▸ YOUR GOAL:
Transcribe the following material line for line, without changing anything.

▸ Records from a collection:
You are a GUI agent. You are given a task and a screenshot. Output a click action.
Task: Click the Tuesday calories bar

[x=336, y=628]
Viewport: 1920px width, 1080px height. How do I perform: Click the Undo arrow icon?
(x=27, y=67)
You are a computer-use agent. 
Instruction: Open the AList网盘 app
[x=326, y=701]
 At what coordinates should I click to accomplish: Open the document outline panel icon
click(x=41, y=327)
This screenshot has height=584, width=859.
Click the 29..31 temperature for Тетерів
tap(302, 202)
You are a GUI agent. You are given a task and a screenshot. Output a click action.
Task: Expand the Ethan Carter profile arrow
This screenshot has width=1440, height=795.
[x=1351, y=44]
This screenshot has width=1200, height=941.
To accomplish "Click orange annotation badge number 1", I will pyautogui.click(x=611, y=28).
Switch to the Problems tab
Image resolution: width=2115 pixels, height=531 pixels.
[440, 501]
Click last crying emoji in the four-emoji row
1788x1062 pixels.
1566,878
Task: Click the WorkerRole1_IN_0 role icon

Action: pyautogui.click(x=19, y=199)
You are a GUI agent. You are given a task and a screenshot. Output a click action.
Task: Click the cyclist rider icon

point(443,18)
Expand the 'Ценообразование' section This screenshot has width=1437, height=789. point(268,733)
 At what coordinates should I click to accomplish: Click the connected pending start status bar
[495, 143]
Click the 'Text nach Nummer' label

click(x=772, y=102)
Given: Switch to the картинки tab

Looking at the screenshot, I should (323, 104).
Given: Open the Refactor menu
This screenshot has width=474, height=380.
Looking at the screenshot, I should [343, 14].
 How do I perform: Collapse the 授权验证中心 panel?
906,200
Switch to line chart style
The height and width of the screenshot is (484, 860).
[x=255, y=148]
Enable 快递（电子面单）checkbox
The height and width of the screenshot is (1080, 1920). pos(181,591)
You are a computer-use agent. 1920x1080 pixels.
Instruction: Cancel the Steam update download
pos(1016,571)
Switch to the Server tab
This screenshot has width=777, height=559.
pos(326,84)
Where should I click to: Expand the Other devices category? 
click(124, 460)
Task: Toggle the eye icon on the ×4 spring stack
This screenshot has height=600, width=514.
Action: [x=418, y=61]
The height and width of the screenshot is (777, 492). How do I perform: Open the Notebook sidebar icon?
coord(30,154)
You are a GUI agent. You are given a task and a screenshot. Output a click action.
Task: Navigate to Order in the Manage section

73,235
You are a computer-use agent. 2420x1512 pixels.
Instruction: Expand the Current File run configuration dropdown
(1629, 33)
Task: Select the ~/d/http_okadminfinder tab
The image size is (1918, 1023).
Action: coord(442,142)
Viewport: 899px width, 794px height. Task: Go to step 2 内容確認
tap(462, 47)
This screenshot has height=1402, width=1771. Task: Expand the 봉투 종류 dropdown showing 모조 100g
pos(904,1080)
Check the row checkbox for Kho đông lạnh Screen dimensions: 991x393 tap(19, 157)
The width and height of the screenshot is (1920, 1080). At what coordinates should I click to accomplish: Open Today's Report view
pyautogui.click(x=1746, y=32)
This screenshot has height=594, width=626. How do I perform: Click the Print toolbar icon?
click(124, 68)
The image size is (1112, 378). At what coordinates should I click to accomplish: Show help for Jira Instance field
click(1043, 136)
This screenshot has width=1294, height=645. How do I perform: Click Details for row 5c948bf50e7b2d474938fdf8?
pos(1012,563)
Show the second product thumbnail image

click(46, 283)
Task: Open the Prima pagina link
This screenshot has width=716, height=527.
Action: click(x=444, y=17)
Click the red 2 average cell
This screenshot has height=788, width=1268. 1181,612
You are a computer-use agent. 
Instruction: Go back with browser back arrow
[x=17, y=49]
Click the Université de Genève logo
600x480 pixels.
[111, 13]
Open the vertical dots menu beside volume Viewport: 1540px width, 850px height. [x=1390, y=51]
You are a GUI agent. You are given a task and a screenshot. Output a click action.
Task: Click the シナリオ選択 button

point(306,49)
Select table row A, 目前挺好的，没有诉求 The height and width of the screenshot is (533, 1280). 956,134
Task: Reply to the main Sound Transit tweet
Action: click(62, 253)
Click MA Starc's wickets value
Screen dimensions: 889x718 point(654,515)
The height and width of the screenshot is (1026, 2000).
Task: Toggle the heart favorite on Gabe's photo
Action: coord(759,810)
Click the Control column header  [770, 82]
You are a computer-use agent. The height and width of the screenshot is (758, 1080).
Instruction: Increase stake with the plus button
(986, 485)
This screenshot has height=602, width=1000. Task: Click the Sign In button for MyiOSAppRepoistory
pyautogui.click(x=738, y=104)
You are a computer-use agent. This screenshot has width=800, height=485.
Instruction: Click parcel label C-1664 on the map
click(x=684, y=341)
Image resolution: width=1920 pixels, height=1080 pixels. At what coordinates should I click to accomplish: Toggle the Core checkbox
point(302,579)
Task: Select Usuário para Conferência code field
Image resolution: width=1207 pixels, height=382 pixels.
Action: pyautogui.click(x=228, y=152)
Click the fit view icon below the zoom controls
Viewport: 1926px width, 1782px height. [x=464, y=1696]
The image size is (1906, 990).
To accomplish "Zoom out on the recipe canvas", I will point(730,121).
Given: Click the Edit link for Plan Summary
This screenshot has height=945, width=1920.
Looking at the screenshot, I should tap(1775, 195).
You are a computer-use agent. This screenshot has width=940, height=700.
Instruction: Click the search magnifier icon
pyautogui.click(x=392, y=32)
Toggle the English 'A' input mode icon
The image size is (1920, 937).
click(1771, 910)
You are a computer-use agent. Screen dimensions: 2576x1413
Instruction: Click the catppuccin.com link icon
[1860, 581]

▸ ANSWER TO THE TASK:
You are a GUI agent. You are given a task and a screenshot. Output a click action.
Task: Click the Tuesday calories bar

[x=336, y=628]
Viewport: 1920px width, 1080px height. How do I perform: Click the Undo arrow icon?
(x=27, y=67)
You are a computer-use agent. 
Instruction: Open the AList网盘 app
[x=326, y=701]
 At what coordinates should I click to accomplish: Open the document outline panel icon
click(x=41, y=327)
This screenshot has height=584, width=859.
Click the 29..31 temperature for Тетерів
tap(302, 202)
You are a GUI agent. You are given a task and a screenshot. Output a click action.
Task: Expand the Ethan Carter profile arrow
This screenshot has width=1440, height=795.
[x=1351, y=44]
This screenshot has width=1200, height=941.
To accomplish "Click orange annotation badge number 1", I will pyautogui.click(x=611, y=28).
Switch to the Problems tab
Image resolution: width=2115 pixels, height=531 pixels.
[440, 501]
Click last crying emoji in the four-emoji row
1788x1062 pixels.
1566,878
Task: Click the WorkerRole1_IN_0 role icon

Action: pyautogui.click(x=19, y=199)
You are a GUI agent. You are given a task and a screenshot. Output a click action.
Task: Click the cyclist rider icon

point(443,18)
Expand the 'Ценообразование' section This screenshot has width=1437, height=789. point(268,733)
 At what coordinates should I click to accomplish: Click the connected pending start status bar
[495, 143]
Click the 'Text nach Nummer' label

click(x=772, y=102)
Given: Switch to the картинки tab

Looking at the screenshot, I should (323, 104).
Given: Open the Refactor menu
This screenshot has width=474, height=380.
Looking at the screenshot, I should [343, 14].
 How do I perform: Collapse the 授权验证中心 panel?
906,200
Switch to line chart style
The height and width of the screenshot is (484, 860).
[x=255, y=148]
Enable 快递（电子面单）checkbox
The height and width of the screenshot is (1080, 1920). pos(181,591)
You are a computer-use agent. 1920x1080 pixels.
Instruction: Cancel the Steam update download
pos(1016,571)
Switch to the Server tab
This screenshot has width=777, height=559.
pos(326,84)
Where should I click to: Expand the Other devices category? 
click(124, 460)
Task: Toggle the eye icon on the ×4 spring stack
This screenshot has height=600, width=514.
Action: [x=418, y=61]
The height and width of the screenshot is (777, 492). How do I perform: Open the Notebook sidebar icon?
coord(30,154)
You are a GUI agent. You are given a task and a screenshot. Output a click action.
Task: Navigate to Order in the Manage section

73,235
You are a computer-use agent. 2420x1512 pixels.
Instruction: Expand the Current File run configuration dropdown
(1629, 33)
Task: Select the ~/d/http_okadminfinder tab
The image size is (1918, 1023).
Action: coord(442,142)
Viewport: 899px width, 794px height. Task: Go to step 2 内容確認
tap(462, 47)
This screenshot has height=1402, width=1771. Task: Expand the 봉투 종류 dropdown showing 모조 100g
pos(904,1080)
Check the row checkbox for Kho đông lạnh Screen dimensions: 991x393 tap(19, 157)
The width and height of the screenshot is (1920, 1080). At what coordinates should I click to accomplish: Open Today's Report view
pyautogui.click(x=1746, y=32)
This screenshot has height=594, width=626. How do I perform: Click the Print toolbar icon?
click(124, 68)
The image size is (1112, 378). At what coordinates should I click to accomplish: Show help for Jira Instance field
click(1043, 136)
This screenshot has width=1294, height=645. How do I perform: Click Details for row 5c948bf50e7b2d474938fdf8?
pos(1012,563)
Show the second product thumbnail image

click(46, 283)
Task: Open the Prima pagina link
This screenshot has width=716, height=527.
Action: click(x=444, y=17)
Click the red 2 average cell
This screenshot has height=788, width=1268. 1181,612
You are a computer-use agent. 
Instruction: Go back with browser back arrow
[x=17, y=49]
Click the Université de Genève logo
600x480 pixels.
[111, 13]
Open the vertical dots menu beside volume Viewport: 1540px width, 850px height. [x=1390, y=51]
You are a GUI agent. You are given a task and a screenshot. Output a click action.
Task: Click the シナリオ選択 button

point(306,49)
Select table row A, 目前挺好的，没有诉求 The height and width of the screenshot is (533, 1280). 956,134
Task: Reply to the main Sound Transit tweet
Action: click(62, 253)
Click MA Starc's wickets value
Screen dimensions: 889x718 point(654,515)
The height and width of the screenshot is (1026, 2000).
Task: Toggle the heart favorite on Gabe's photo
Action: coord(759,810)
Click the Control column header  [770, 82]
You are a computer-use agent. The height and width of the screenshot is (758, 1080).
Instruction: Increase stake with the plus button
(986, 485)
This screenshot has height=602, width=1000. Task: Click the Sign In button for MyiOSAppRepoistory
pyautogui.click(x=738, y=104)
You are a computer-use agent. This screenshot has width=800, height=485.
Instruction: Click parcel label C-1664 on the map
click(x=684, y=341)
Image resolution: width=1920 pixels, height=1080 pixels. At what coordinates should I click to accomplish: Toggle the Core checkbox
point(302,579)
Task: Select Usuário para Conferência code field
Image resolution: width=1207 pixels, height=382 pixels.
Action: pyautogui.click(x=228, y=152)
Click the fit view icon below the zoom controls
Viewport: 1926px width, 1782px height. [x=464, y=1696]
The image size is (1906, 990).
To accomplish "Zoom out on the recipe canvas", I will point(730,121).
Given: Click the Edit link for Plan Summary
This screenshot has height=945, width=1920.
Looking at the screenshot, I should tap(1775, 195).
You are a computer-use agent. This screenshot has width=940, height=700.
Instruction: Click the search magnifier icon
pyautogui.click(x=392, y=32)
Toggle the English 'A' input mode icon
The image size is (1920, 937).
click(1771, 910)
You are a computer-use agent. Screen dimensions: 2576x1413
Instruction: Click the catppuccin.com link icon
[1860, 581]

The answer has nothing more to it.